**Input material:**
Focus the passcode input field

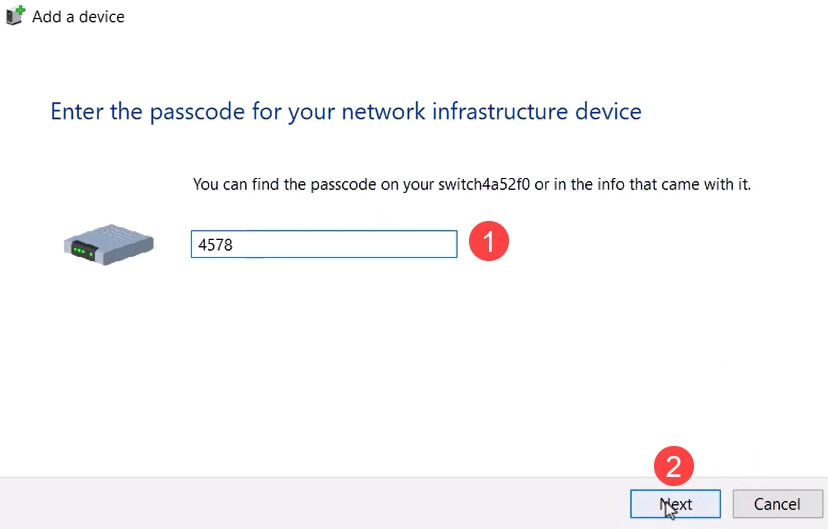[324, 244]
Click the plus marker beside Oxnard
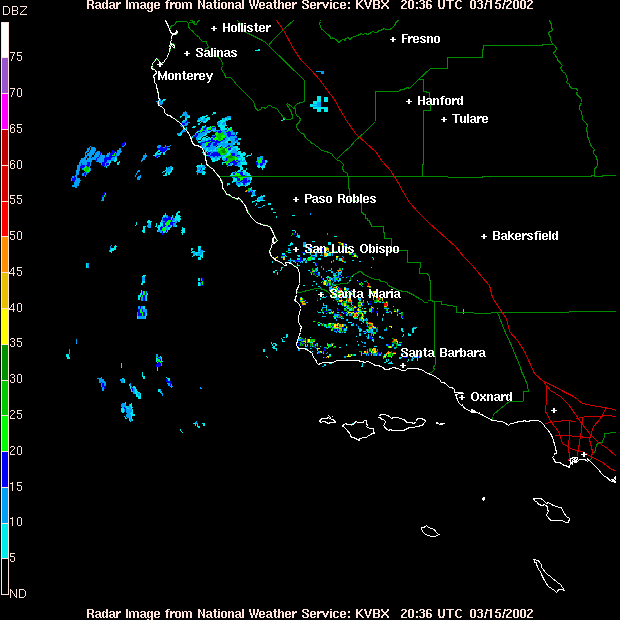 462,397
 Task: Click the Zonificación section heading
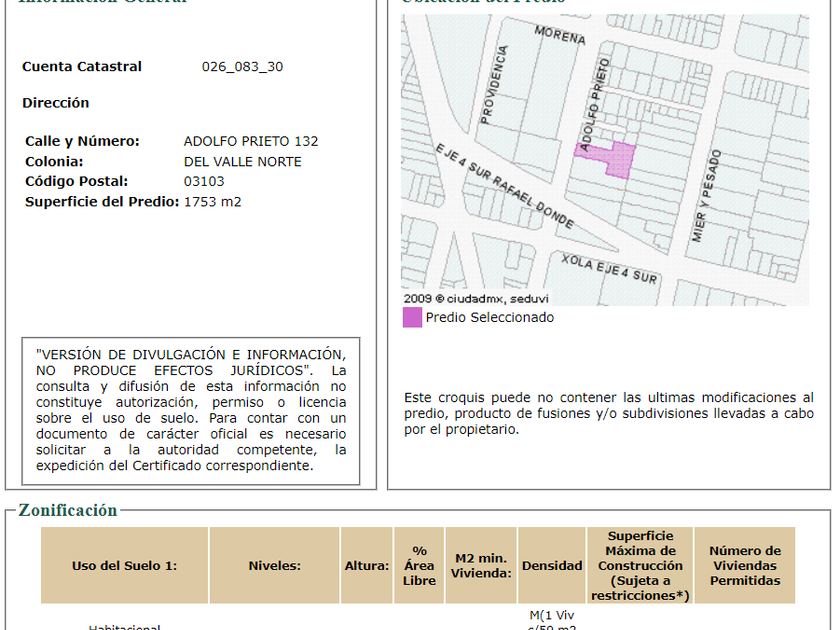[67, 510]
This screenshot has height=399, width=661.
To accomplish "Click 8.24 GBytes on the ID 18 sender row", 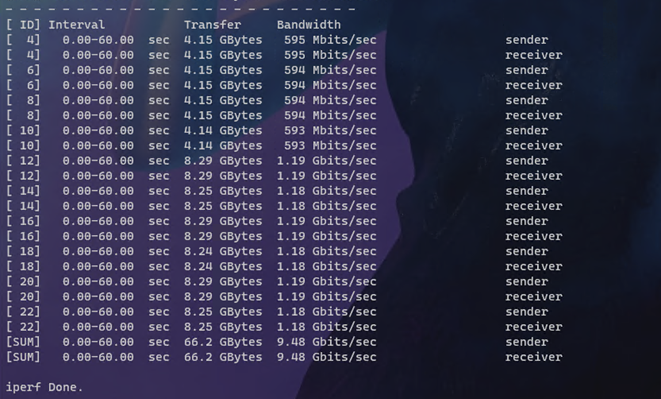I will [x=223, y=251].
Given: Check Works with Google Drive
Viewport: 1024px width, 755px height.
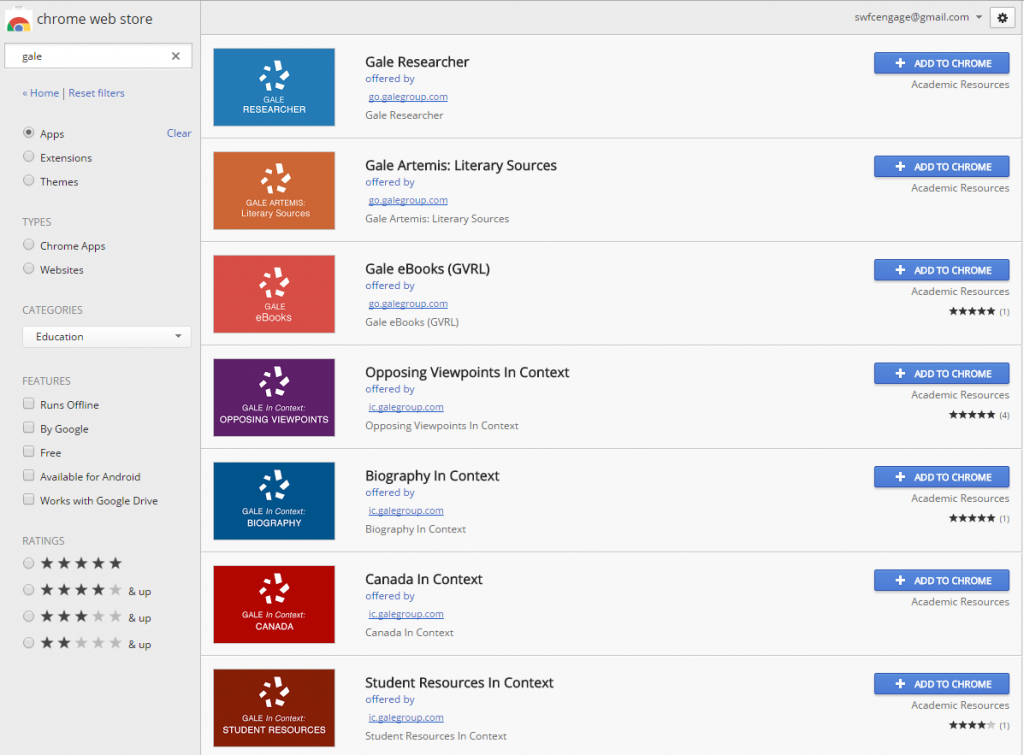Looking at the screenshot, I should pyautogui.click(x=29, y=500).
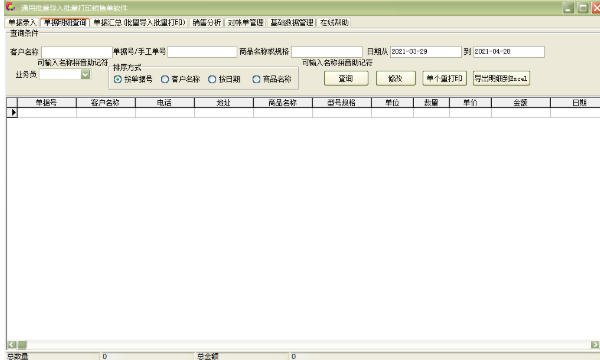Click the 修改 edit button
Screen dimensions: 600x360
(395, 78)
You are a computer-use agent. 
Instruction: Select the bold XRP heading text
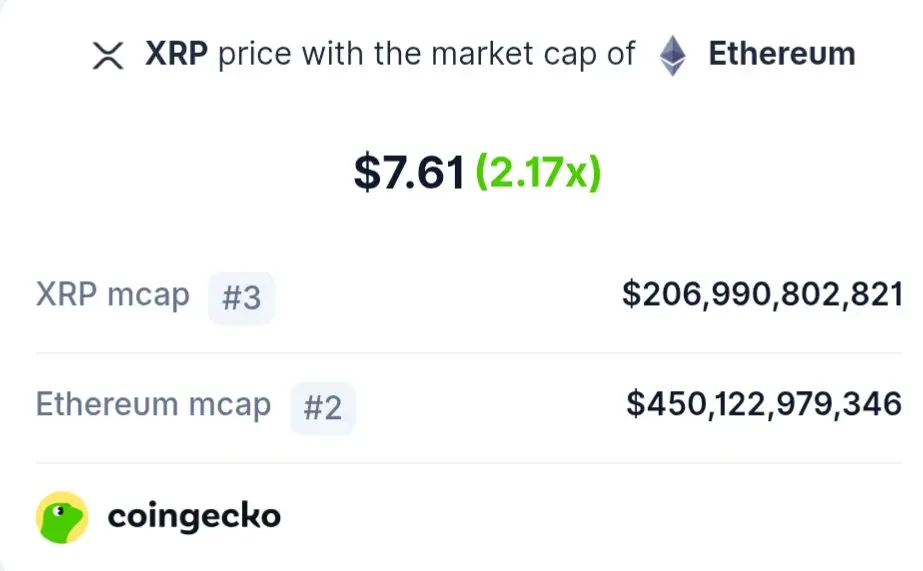tap(176, 54)
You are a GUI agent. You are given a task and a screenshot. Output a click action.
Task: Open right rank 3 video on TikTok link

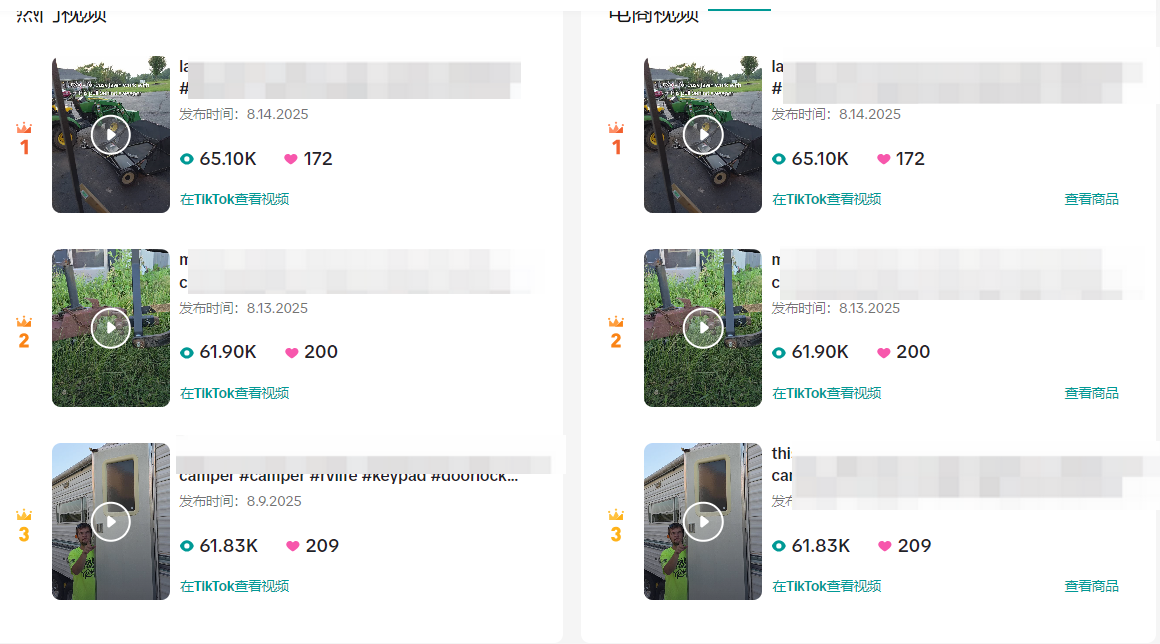point(826,586)
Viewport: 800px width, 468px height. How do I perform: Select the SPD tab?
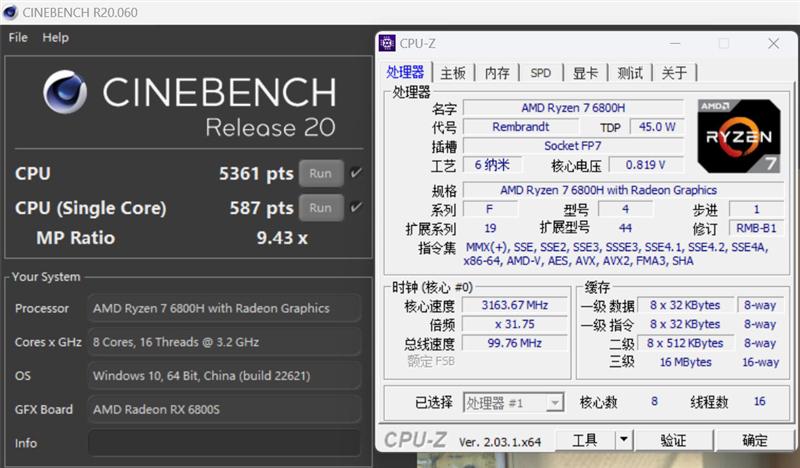tap(540, 73)
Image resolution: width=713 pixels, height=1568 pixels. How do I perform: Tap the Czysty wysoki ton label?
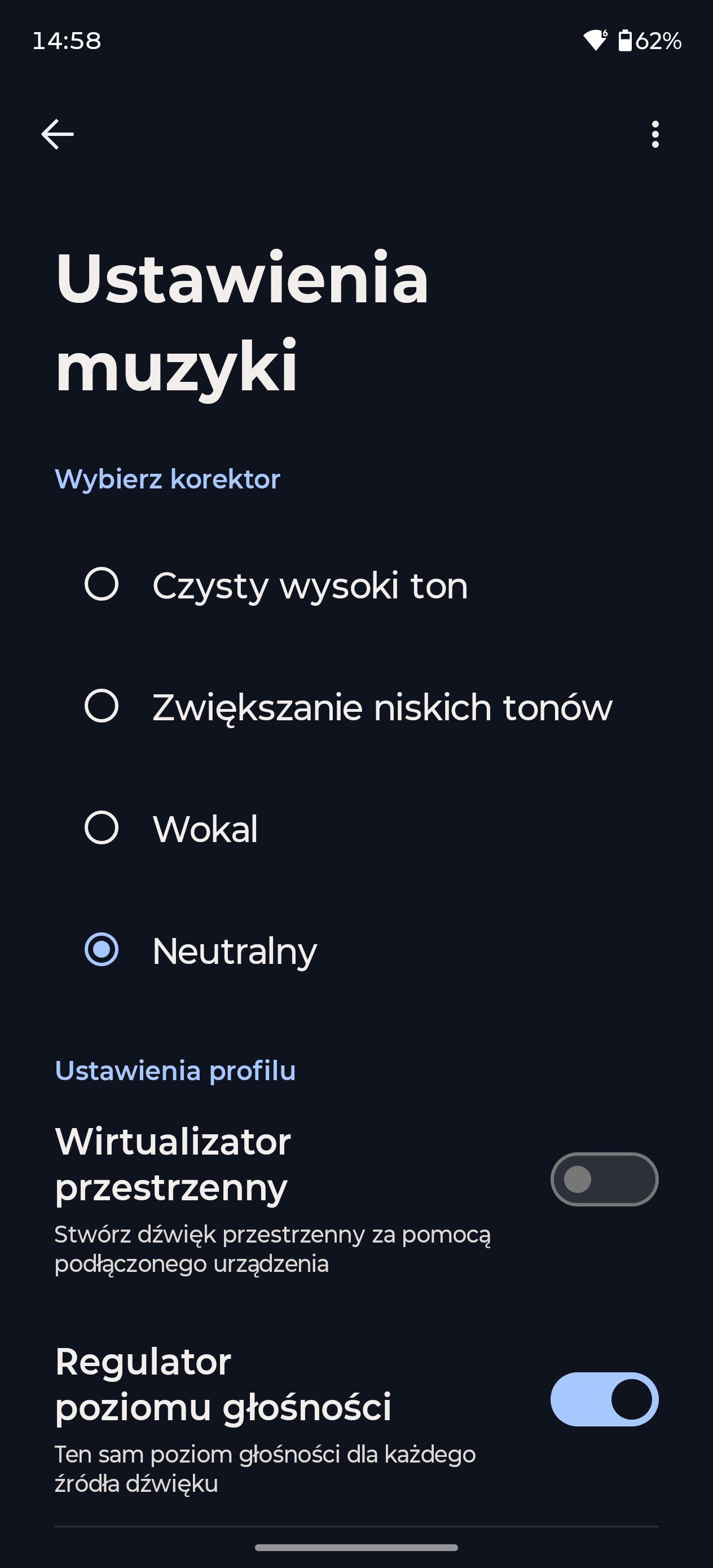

**Work item:**
Please restate word for word the lines above, starting with the line that holds "You are a computer-use agent." and ending with the final line of the records, while leaving out pictures.

**Response to this exercise:**
You are a computer-use agent. 
Instruction: Select the bold XRP heading text
tap(176, 54)
You are a GUI agent. You are given a task and a screenshot. Output a click action.
Task: Open right rank 3 video on TikTok link

point(826,586)
Viewport: 800px width, 468px height. How do I perform: Select the SPD tab?
tap(540, 73)
Image resolution: width=713 pixels, height=1568 pixels. How do I perform: Tap the Czysty wysoki ton label?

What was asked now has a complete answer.